Non è rottura, ma di sicuro è un ulteriore segnale delle attuali difficoltà nei rapporti tra la Chiesa e lo Stato argentino. O meglio, con l’attuale governo. È di appena due settimane fa la polemica sulla manifestazione delle opposizioni davanti alla basilica di Luján con relative accuse all’arcivescovo Radrizzani. Ora un nuovo caso che era però già nelle agende di entrambe le parti coinvolte: il contributo economico dello Stato alla chiesa cattolica argentina.

Secondo quanto anticipato dal quotidiano Clarín, le gerarchie ecclesiastiche argentine sarebbero pronte ad annunciare l’intenzione di rinunciare gradualmente ai finanziamenti dello Stato. Una premessa è tuttavia necessaria.


Il contributo statale ammonta a 140 milioni di pesos, cifra che rappresenta appena il 7 per cento del bilancio della chiesa. Numeri a parte, è certo che si tratta di una questione delicata nei rapporti tra governo di Buenos Aires e Santa Sede.

Quello in discorso è un passo successivo. Già nell’agosto scorso, difatti, la Conferenza episcopale argentina aveva avviato una serie di consultazioni con l’esecutivo governo alla ricerca di opportunità alternative al finanziamento da parte dello Stato. Ora, secondo l’indiscrezione del quotidiano, ci sarebbe una intesa generale di tutti i vescovi e i dettagli della decisione potrebbero emergere nei prossimi giorni nei quali la Conferenza episcopale celebra l’ultima plenaria del 2018.


Quello di superare i ‘rapporti finanziari’ con lo Stato è un tema che la chiesa argentina ha cominciato a studiare un paio di decenni fa. La ‘fretta’ attuale dipenderebbe dal recente dibattito sulla legalizzazione dell’aborto, progetto di legge che non ha ottenuto il via libera definitivo dalle camere, ma che ha visto il governo Macri in posizione più o meno neutrale e per questo criticata dalle gerarchie ecclesiatiche albicelesti.

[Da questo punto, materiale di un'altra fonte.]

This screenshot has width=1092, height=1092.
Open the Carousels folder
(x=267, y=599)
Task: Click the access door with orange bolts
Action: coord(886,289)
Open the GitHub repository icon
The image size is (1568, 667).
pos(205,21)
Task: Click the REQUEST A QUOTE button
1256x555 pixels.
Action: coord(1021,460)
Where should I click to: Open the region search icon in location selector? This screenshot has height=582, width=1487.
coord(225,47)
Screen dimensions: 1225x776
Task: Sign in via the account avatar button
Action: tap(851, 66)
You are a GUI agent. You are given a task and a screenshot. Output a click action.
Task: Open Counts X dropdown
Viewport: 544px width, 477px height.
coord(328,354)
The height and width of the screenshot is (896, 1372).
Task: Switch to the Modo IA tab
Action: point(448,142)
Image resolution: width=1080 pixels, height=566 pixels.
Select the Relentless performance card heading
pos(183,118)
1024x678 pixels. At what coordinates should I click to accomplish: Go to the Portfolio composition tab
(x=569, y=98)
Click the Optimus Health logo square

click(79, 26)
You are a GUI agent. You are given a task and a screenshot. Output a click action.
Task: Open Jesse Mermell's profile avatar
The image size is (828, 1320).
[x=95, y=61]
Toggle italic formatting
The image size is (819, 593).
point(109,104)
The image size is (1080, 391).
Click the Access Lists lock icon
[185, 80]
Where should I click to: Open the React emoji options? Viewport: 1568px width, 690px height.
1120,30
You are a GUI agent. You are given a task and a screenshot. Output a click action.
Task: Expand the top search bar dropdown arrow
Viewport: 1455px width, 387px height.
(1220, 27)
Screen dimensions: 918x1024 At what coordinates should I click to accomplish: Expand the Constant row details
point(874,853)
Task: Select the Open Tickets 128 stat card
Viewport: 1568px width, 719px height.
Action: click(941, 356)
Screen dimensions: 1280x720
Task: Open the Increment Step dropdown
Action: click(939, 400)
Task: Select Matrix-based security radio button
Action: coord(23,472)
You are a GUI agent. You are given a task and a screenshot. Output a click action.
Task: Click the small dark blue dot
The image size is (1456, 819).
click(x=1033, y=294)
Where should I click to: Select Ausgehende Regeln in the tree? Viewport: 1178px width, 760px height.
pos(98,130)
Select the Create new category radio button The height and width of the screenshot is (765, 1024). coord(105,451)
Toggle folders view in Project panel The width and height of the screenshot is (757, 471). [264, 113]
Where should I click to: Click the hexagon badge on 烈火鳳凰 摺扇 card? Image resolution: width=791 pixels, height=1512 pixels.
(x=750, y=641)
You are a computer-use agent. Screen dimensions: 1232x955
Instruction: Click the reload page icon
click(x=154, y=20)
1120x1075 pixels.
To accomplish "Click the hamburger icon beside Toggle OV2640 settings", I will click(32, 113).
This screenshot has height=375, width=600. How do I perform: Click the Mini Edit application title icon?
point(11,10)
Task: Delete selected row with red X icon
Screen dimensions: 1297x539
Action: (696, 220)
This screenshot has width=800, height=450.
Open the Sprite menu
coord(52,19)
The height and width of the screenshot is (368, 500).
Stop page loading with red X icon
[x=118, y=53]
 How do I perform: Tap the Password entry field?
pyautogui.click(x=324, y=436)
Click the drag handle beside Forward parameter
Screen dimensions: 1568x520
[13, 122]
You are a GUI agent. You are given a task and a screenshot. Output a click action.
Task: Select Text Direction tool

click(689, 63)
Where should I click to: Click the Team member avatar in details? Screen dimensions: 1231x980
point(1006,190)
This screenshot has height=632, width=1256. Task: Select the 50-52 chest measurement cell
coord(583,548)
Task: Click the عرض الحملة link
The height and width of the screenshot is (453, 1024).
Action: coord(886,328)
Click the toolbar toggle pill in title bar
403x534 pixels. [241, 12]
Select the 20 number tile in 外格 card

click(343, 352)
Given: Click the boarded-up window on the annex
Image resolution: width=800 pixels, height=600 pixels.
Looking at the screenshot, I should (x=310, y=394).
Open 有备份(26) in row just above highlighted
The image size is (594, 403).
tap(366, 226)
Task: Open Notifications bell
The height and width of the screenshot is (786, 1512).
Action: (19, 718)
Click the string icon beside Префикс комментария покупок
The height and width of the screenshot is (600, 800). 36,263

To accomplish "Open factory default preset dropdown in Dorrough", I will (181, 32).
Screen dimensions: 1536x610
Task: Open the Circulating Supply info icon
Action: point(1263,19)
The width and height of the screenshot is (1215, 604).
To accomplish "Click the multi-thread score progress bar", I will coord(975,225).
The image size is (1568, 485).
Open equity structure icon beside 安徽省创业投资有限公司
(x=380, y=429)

In linea di principio, la separazione tra Stato e chiesa ha fondamento giuridico nell’accordo bilaterale del 1966, che però ratificava alcune esclusioni di ingerenza già vigenti. Nel 1994, la riforma costituzionale escluse il vincolo dell’essere cattolico per aspirare alla presidenza, ma conservato la dizione che attribuisce al governo l’onere di “sostenere il culto cattolico”. Se la chiesa dovesse confermare le sue intenzioni, verrebbero meno i sussidi a vescovi, sacerdoti e seminaristi. Resterebbero vigenti i fondi destinati alle scuole cattoliche perché garantiti a tutte le confessioni in ossequio al principio di libertà dell’insegnamento.